Question

Find a cubic polynomial in standard form with real coefficients. having the given zeros. Let the leading coefficient be 1. Do not use a calculator.$$-3$$ and $$6+2 i$$

Answer

**step1** Understanding the Problem and Identifying All Roots

The problem asks us to find a cubic polynomial in standard form, given some of its zeros and that its leading coefficient is 1. The given zeros are -3 and $$6+2i$$.
For a polynomial with real coefficients, if a complex number is a root, its complex conjugate must also be a root.
Given root 1: $$-3$$
Given root 2: $$6+2i$$
The complex conjugate of $$6+2i$$ is $$6-2i$$.
So, the three roots of the cubic polynomial are $$-3$$, $$6+2i$$, and $$6-2i$$.

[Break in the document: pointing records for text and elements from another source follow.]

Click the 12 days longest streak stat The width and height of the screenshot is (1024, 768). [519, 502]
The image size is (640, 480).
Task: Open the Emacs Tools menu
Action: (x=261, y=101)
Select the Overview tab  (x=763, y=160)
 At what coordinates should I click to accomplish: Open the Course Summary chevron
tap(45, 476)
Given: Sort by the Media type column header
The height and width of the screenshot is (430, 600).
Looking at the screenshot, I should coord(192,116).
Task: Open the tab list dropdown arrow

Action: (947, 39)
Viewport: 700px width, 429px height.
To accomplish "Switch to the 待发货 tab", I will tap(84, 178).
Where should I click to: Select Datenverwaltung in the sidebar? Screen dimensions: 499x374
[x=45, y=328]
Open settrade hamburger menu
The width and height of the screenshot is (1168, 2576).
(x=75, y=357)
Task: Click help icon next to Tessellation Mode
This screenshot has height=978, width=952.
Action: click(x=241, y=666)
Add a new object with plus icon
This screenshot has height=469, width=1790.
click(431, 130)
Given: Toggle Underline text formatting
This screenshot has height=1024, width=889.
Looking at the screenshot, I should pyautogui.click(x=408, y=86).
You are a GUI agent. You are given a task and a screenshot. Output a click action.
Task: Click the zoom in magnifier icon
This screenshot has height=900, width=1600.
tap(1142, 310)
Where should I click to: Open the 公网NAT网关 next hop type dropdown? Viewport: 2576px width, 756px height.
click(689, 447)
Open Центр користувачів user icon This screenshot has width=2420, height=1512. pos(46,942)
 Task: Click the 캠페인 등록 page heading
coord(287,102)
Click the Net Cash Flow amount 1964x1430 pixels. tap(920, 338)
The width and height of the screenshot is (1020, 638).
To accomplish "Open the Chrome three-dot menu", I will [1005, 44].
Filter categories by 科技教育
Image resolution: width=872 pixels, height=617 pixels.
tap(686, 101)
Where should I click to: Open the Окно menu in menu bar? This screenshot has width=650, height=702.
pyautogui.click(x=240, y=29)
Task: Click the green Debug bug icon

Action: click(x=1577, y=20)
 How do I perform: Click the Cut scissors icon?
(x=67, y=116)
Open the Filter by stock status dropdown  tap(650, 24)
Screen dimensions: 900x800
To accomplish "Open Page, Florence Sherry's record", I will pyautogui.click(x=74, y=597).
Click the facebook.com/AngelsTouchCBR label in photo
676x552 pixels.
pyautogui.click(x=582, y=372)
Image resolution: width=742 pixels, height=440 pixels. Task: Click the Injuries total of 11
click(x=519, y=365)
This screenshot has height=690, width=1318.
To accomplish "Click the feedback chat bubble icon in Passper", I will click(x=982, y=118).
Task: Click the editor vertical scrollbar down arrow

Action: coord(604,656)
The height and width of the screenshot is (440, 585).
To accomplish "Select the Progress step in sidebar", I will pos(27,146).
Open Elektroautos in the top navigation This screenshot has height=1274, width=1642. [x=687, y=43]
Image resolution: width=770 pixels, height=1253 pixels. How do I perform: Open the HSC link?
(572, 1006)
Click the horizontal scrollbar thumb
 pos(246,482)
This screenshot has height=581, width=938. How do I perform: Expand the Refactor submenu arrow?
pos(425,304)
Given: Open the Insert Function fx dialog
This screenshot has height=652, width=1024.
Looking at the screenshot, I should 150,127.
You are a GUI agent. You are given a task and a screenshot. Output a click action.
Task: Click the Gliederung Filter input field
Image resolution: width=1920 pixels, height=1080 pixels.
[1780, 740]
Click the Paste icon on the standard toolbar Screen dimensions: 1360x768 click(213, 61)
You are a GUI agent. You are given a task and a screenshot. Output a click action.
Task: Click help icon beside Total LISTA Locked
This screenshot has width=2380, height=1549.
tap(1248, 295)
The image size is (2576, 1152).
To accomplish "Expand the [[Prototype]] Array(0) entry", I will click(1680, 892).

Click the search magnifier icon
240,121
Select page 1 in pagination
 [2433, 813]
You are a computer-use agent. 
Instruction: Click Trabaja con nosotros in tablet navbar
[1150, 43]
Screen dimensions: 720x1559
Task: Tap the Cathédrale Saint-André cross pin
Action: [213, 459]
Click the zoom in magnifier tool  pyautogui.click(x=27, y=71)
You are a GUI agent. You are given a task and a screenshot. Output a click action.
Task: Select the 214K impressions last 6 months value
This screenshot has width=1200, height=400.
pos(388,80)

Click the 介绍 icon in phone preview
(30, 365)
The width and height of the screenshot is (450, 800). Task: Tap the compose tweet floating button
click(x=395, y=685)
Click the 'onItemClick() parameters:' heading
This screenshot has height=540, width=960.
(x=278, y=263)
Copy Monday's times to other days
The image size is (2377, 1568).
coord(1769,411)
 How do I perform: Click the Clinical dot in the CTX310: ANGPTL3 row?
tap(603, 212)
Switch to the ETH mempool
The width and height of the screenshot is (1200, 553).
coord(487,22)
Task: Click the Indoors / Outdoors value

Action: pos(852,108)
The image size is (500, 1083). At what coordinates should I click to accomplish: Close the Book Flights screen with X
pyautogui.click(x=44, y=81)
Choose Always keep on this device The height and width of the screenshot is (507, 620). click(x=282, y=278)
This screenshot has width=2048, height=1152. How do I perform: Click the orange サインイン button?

**step2** Forming the Factors from the Roots

According to the Factor Theorem, if 'r' is a root of a polynomial, then $$(x - r)$$ is a factor of the polynomial.
For root $$-3$$, the factor is $$(x - (-3)) = (x + 3)$$.
For root $$6+2i$$, the factor is $$(x - (6+2i))$$.
For root $$6-2i$$, the factor is $$(x - (6-2i))$$.

**step3** Multiplying the Complex Conjugate Factors

It is often easiest to multiply the factors involving complex conjugates first because their product will result in a polynomial with real coefficients.
The product of the complex factors is $$(x - (6+2i))(x - (6-2i))$$.
We can rearrange these factors as $$((x-6) - 2i)((x-6) + 2i)$$.
This is in the form $$(a - b)(a + b) = a^2 - b^2$$, where $$a = (x-6)$$ and $$b = 2i$$.
So, we calculate:
$$a^2 = (x-6)^2 = x^2 - 2 \times x \times 6 + 6^2 = x^2 - 12x + 36$$
$$b^2 = (2i)^2 = 2^2 \times i^2 = 4 \times (-1) = -4$$
Now, substitute these back into $$a^2 - b^2$$:
$$(x^2 - 12x + 36) - (-4)$$
$$x^2 - 12x + 36 + 4$$
$$x^2 - 12x + 40$$
This is the product of the two complex factors, and it has real coefficients.

**step4** Multiplying the Remaining Factors to Find the Polynomial

Now, we multiply the result from the previous step by the remaining factor $$(x + 3)$$.
The polynomial is $$(x + 3)(x^2 - 12x + 40)$$.
We distribute each term from the first factor to the terms in the second factor:
$$x(x^2 - 12x + 40) + 3(x^2 - 12x + 40)$$
First part:
$$x \times x^2 = x^3$$
$$x \times (-12x) = -12x^2$$
$$x \times 40 = 40x$$
So, $$x(x^2 - 12x + 40) = x^3 - 12x^2 + 40x$$
Second part:
$$3 \times x^2 = 3x^2$$
$$3 \times (-12x) = -36x$$
$$3 \times 40 = 120$$
So, $$3(x^2 - 12x + 40) = 3x^2 - 36x + 120$$
Now, we add these two results together:
$$(x^3 - 12x^2 + 40x) + (3x^2 - 36x + 120)$$
Combine like terms:
$$x^3 + (-12x^2 + 3x^2) + (40x - 36x) + 120$$
$$x^3 - 9x^2 + 4x + 120$$
This is the cubic polynomial in standard form. The leading coefficient is 1, as required, and all coefficients are real numbers.